Zudem wolle der Anbieter sicherstellen, dass Kunden ihre Profile löschen und nicht bloß deaktivieren könnten, wenn ihre Daten nicht für immer gespeichert werden sollen. "Diese Änderungen sind eine deutliche Verbesserung der Privatsphäre von 200 Millionen Facebook-Nutzern in Kanada und weltweit", sagte Stoddart weiter. Das Netzwerk habe ein Jahr Zeit für die Änderungen.
"Wir glauben, dass diese Änderungen nicht nur für unsere Nutzer wichtig sind und alle ausstehenden Bedenken des Beauftragten berücksichtigen, sondern auch einen neuen Standard für die Branche setzen", sagte Facebook-Sprecher Elliot Schrage.

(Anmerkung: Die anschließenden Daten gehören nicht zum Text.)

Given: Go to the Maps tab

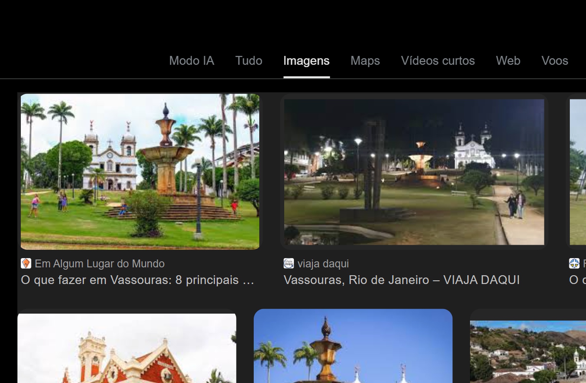Looking at the screenshot, I should point(365,61).
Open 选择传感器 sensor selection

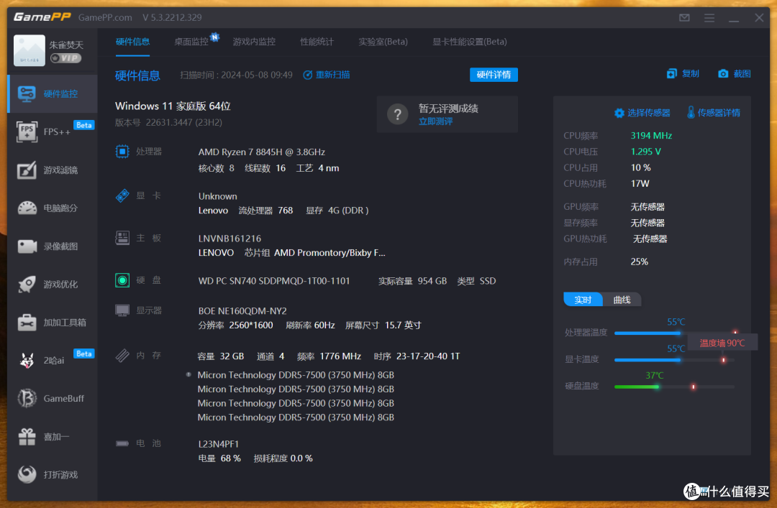(642, 113)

Die angestrebten Änderungen umfassen unter anderem den Umgang mit Geburtsdaten sowie den Konten verstorbener Nutzer. Außerdem will der Dienst seinen Anwendern sein Werbemodell besser erläutern und Nutzer auffordern, ihre Privatsphäre-Einstellungen zu überdenken, um sicherzustellen, dass die Voreinstellungen auch tatsächlich ihren Wünschen entsprechen.